As the U.S. administration hasn’t taken responsibility for the situation and the site has not been cleaned up so far, civil society organisations urge the Philippine government to hold the U.S. military accountable for the pollution and subsequent effects on public health. Affected communities have repeatedly blamed their government for not applying pressure on the U.S., and failing to address civil society concerns.
Former U.S. military bases at Clark and Subic Bay leaked toxic waste into the surrounding environment. The environmental effects on water quality, aquatic life and human health led to civil society pressure on both the Philippine government and U.S. government to clean up the site. However, the lack of contractual obligation for the U.S. to clean up the site has meant that no comprehensive clean-up project has been initiated.
In 1993, a WHO report found that toxic dumping, accidental spills, and environmentally destructive practices had made numerous sites at Clark Airbase and military base at Subic Bay unsafe and detrimental to human health (Asis, 2011). Toxic waste included lead, aviation fuel, underground storage tank leaks, sewerage contamination, unexploded materials and radioactive materials (Kemmiya, 1997). The responsibility of the clean-up was disputed. The military bases agreement did not impose any well-defined environmental responsibility upon the U.S. to clean up after the withdrawal (Asis, 2011).
Various NGOs and environmental watchdog organizations, such as the People's Task Force on Bases Clean-up, have placed pressure on the Philippine government to hold the U.S. accountable and responsible for the cleanup but no success has been observed. The sites remain contaminated and a danger to ecological and human health.
U.S. involvement in the clean-up
After the closure of the base in 1992, the WHO conducted an evaluation report on the site in 1993 (Kemmiya, 1997). In 1994, the People’s Task Force for Bases Clean-up started a public outreach and advocacy campaign at the local and national levels seeking to hold the U.S. responsible for the removal of toxic wastes in their former military installations (Asis, 2011).
In 2000, the U.S. donated $5 million under a global climate change program that was intended to assist the Philippines to foster a cleaner and more productive environment. The U.S. signed a joint statement with the Philippine government committing to shared information and assistance to enhance institutional and technical capabilities of the country to address public health and environmental concerns caused by toxic waste (Bayanihan Foundation, 2011).

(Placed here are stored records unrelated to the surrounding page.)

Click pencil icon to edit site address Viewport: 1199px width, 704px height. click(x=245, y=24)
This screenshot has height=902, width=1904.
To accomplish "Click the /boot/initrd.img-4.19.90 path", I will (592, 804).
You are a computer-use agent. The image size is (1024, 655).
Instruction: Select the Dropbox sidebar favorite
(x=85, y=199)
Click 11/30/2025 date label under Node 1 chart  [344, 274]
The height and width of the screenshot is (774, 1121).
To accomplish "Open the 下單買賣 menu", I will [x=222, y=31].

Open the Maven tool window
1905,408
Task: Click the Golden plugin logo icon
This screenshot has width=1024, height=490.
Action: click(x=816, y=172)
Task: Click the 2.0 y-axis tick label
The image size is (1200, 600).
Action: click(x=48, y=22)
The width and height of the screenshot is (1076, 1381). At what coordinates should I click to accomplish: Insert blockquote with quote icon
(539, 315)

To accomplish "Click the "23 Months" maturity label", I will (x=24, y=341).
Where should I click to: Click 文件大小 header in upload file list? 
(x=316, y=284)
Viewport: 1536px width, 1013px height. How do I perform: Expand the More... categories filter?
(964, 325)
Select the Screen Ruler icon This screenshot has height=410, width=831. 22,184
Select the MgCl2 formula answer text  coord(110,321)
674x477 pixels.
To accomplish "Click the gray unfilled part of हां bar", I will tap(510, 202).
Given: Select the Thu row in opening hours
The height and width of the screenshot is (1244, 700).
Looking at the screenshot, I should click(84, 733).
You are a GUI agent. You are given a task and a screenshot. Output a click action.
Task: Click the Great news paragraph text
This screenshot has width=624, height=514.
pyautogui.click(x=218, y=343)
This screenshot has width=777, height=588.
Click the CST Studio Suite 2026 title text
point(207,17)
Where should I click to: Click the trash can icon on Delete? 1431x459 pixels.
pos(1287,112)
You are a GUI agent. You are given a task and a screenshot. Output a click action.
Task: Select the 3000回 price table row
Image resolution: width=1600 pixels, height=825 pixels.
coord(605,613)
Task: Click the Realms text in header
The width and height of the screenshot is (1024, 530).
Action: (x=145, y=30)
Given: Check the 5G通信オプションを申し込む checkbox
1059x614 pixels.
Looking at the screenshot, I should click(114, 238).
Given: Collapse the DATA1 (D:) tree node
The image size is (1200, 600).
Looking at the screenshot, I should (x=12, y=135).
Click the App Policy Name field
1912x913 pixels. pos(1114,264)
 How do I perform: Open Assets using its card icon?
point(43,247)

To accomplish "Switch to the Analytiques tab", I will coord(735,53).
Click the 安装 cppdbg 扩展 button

However, this has remained the extent of the U.S.’s participation in addressing public grievances over the toxic waste. Following this agreement the Philippine government formed a task force to address the issue but this quickly dissolved with a change in presidency. More action has come from civil society groups.
In 2000, the People’s Task Force for Bases Clean-up evolved into the Alliance for Bases Clean Up (ABC) - a broader campaign that includes national and international alliances (Asis, 2011). In 2000, the ABC filed a case in the U.S. Court of Appeals for the 9th Circuit in San Francisco, which was rejected from the court in 2003 (Tritten, 2010). The ABC has pursued a variety of local, national, and international campaigns in conjunction with other NGOs, such at the Bayanihan Foundation, to expose the liability of the U.S. Individual cases have also been filed against the government of the Philippines for compensation for their health complications and death of their family members (Regencia, 2014).
The failure of the Philippine government to address civil society concerns has been attributed to the lack of motivation by the government to confront the U.S. Although the Philippine government even considered taking the issue to the International Court of Justice none of these steps were undertaken. The Philippines rely on the U.S. to support them in defending their claims to the Scarborough Shoal and Second Thomas Shoal - two territorial disputes with China, which has been suggested to be the trade off for accepting toxic waste dumping (Regencia, 2014).
To resolve this conflict, the central government of the Philippines will need to take greater responsibility to address the environmental problems in the area and place pressure on the U.S. to contribute.